=== Material for this task ===
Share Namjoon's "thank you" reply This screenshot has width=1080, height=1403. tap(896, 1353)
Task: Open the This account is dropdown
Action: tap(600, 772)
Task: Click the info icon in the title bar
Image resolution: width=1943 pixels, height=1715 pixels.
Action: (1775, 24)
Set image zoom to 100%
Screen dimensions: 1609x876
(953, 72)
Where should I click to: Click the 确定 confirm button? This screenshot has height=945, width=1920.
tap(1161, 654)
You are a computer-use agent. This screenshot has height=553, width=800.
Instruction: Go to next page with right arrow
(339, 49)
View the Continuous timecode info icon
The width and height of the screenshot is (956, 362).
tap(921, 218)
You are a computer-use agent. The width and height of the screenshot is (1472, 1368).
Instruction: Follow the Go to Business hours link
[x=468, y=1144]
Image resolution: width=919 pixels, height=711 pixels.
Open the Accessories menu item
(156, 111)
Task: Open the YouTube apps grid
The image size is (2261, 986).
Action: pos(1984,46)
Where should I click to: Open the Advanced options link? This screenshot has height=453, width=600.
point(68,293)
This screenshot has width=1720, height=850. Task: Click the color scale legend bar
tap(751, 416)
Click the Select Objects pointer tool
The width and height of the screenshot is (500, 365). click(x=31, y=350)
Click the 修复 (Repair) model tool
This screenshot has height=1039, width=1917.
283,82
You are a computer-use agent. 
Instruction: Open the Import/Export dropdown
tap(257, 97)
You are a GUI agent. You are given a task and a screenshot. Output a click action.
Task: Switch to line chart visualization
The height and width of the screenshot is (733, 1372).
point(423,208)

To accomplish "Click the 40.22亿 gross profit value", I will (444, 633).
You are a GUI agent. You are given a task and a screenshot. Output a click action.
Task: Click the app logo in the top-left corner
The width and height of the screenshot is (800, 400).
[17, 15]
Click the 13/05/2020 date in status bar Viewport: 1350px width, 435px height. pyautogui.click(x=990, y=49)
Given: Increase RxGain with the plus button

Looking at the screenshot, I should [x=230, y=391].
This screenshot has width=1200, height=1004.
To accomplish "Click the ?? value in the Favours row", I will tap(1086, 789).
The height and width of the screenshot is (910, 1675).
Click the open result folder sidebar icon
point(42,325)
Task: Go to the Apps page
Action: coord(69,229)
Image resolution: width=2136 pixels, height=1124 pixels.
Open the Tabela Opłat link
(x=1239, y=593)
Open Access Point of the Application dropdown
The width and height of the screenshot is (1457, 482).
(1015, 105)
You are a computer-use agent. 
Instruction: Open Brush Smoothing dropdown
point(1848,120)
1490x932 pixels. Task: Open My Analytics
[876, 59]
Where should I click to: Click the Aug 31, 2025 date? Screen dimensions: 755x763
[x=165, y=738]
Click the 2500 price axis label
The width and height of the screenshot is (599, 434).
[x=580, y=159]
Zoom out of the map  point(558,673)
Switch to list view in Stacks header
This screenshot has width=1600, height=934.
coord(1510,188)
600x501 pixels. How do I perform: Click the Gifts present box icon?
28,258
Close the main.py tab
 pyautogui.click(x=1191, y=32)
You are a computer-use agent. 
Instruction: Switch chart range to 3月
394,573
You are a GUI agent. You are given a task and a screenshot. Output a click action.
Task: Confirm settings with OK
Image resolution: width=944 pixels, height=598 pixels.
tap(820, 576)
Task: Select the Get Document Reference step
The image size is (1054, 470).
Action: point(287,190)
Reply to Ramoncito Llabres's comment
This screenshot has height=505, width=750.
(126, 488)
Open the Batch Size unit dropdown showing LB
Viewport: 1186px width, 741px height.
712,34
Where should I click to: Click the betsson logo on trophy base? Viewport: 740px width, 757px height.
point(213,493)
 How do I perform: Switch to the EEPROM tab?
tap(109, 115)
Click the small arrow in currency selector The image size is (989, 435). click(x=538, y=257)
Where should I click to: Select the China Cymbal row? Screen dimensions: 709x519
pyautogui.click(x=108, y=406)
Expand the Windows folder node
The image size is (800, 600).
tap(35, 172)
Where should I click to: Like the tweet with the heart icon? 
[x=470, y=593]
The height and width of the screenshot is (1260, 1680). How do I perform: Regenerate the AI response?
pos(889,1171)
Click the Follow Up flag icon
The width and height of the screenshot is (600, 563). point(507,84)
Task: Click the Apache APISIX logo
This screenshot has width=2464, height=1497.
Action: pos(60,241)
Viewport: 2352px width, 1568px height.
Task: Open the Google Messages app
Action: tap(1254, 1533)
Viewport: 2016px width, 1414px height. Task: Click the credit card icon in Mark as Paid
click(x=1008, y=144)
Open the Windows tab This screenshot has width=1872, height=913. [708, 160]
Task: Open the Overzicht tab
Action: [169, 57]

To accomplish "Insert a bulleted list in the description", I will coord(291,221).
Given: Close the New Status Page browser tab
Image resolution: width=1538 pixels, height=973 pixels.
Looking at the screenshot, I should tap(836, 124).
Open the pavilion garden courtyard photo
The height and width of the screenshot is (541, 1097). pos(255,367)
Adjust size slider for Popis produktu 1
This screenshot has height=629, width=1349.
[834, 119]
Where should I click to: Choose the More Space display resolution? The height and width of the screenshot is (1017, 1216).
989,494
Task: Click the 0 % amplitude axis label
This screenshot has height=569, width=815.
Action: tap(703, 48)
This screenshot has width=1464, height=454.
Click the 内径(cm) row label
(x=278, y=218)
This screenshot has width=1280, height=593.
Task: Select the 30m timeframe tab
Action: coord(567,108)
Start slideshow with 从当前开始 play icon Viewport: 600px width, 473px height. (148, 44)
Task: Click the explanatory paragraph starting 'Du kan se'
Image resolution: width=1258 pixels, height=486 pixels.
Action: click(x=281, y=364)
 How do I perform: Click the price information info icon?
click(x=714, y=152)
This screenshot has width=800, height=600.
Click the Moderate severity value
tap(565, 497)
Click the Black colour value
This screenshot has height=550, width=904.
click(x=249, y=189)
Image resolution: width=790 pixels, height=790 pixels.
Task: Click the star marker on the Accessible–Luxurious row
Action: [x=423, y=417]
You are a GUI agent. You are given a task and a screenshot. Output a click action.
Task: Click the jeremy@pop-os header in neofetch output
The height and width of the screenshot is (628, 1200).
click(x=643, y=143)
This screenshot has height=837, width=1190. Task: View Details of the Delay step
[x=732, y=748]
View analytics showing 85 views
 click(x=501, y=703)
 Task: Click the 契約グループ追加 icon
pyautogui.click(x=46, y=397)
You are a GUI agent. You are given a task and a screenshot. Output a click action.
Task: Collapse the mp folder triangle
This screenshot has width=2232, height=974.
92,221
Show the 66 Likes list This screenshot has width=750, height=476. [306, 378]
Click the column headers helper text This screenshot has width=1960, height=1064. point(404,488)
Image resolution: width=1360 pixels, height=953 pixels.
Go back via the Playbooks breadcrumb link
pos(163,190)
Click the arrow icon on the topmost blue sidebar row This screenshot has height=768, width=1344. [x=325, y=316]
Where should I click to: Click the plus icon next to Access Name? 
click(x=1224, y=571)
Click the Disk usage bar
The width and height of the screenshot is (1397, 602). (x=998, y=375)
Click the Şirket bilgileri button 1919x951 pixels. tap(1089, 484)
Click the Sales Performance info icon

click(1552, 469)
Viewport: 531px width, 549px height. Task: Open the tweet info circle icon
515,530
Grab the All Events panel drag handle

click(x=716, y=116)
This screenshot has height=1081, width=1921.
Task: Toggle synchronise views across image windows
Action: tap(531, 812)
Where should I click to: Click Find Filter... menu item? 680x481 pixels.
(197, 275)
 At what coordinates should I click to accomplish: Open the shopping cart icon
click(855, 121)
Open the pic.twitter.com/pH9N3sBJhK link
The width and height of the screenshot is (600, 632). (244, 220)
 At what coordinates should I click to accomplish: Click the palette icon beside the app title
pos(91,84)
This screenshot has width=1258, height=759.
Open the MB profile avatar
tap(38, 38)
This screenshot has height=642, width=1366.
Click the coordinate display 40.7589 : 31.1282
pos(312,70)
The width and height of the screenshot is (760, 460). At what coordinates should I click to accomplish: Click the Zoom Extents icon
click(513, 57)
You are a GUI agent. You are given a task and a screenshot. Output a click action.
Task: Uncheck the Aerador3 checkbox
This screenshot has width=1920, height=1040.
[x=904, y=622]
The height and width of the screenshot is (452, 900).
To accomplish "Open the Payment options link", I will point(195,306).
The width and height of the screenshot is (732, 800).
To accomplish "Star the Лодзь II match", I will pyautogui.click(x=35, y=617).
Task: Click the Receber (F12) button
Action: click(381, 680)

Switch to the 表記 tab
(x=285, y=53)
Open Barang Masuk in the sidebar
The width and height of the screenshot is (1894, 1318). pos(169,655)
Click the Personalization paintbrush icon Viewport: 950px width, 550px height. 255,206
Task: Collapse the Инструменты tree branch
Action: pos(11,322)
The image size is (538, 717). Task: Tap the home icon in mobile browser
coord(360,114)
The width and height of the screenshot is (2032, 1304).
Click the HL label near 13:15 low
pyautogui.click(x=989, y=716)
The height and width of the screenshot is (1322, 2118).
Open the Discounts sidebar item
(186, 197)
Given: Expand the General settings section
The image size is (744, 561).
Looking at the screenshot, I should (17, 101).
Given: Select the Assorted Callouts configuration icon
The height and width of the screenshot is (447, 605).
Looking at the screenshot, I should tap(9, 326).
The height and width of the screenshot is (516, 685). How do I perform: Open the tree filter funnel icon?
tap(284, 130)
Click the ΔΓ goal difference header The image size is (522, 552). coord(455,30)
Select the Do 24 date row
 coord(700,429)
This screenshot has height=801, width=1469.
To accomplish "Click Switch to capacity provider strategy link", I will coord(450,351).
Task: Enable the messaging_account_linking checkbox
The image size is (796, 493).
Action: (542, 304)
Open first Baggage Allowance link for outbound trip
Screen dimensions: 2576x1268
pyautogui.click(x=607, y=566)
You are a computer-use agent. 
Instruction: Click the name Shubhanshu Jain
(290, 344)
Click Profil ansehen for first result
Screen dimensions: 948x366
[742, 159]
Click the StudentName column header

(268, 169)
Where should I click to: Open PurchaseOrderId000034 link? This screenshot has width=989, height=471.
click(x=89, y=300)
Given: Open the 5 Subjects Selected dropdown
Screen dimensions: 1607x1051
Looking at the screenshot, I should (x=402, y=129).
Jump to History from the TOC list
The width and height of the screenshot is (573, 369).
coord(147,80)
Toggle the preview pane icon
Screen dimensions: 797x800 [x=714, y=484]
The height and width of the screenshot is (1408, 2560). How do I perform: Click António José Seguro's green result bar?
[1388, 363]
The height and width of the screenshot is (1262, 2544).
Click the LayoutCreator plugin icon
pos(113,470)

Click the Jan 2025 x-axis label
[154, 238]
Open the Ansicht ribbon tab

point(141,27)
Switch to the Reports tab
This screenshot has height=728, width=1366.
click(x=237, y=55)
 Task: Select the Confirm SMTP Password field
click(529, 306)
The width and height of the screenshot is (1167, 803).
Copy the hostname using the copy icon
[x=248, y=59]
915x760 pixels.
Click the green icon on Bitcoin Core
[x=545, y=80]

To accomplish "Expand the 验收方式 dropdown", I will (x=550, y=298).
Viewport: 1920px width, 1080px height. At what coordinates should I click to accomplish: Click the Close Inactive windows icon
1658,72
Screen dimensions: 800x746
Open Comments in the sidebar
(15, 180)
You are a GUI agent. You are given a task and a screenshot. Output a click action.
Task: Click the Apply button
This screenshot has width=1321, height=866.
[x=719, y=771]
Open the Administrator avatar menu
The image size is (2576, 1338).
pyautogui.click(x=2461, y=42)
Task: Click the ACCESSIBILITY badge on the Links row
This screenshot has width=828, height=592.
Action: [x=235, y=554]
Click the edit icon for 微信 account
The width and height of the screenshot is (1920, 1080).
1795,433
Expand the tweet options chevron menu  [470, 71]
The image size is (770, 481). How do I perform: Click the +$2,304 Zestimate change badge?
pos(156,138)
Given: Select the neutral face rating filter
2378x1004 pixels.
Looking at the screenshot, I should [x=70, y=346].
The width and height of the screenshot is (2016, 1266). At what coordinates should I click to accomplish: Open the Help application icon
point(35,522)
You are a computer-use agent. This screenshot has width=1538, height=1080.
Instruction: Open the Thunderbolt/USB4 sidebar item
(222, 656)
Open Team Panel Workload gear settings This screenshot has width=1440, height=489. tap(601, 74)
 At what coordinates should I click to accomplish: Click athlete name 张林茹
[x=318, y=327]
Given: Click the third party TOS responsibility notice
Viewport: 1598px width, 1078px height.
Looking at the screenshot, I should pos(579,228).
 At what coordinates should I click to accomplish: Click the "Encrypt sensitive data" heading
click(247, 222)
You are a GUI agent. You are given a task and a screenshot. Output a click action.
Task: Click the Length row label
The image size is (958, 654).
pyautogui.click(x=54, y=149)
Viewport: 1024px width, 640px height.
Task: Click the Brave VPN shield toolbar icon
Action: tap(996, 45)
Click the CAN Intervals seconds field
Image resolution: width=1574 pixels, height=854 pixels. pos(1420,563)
===
#### [Task instructions]
Transcribe the items above word for word, starting with the first line and going on through the line with "tap(257, 97)", both included.

#### [Solution to this exercise]
Share Namjoon's "thank you" reply This screenshot has width=1080, height=1403. tap(896, 1353)
Task: Open the This account is dropdown
Action: tap(600, 772)
Task: Click the info icon in the title bar
Image resolution: width=1943 pixels, height=1715 pixels.
Action: (1775, 24)
Set image zoom to 100%
Screen dimensions: 1609x876
(953, 72)
Where should I click to: Click the 确定 confirm button? This screenshot has height=945, width=1920.
tap(1161, 654)
You are a computer-use agent. This screenshot has height=553, width=800.
Instruction: Go to next page with right arrow
(339, 49)
View the Continuous timecode info icon
The width and height of the screenshot is (956, 362).
tap(921, 218)
You are a computer-use agent. The width and height of the screenshot is (1472, 1368).
Instruction: Follow the Go to Business hours link
[x=468, y=1144]
Image resolution: width=919 pixels, height=711 pixels.
Open the Accessories menu item
(156, 111)
Task: Open the YouTube apps grid
The image size is (2261, 986).
Action: pos(1984,46)
Where should I click to: Open the Advanced options link? This screenshot has height=453, width=600.
point(68,293)
This screenshot has width=1720, height=850. Task: Click the color scale legend bar
tap(751, 416)
Click the Select Objects pointer tool
The width and height of the screenshot is (500, 365). click(x=31, y=350)
Click the 修复 (Repair) model tool
This screenshot has height=1039, width=1917.
283,82
You are a computer-use agent. 
Instruction: Open the Import/Export dropdown
tap(257, 97)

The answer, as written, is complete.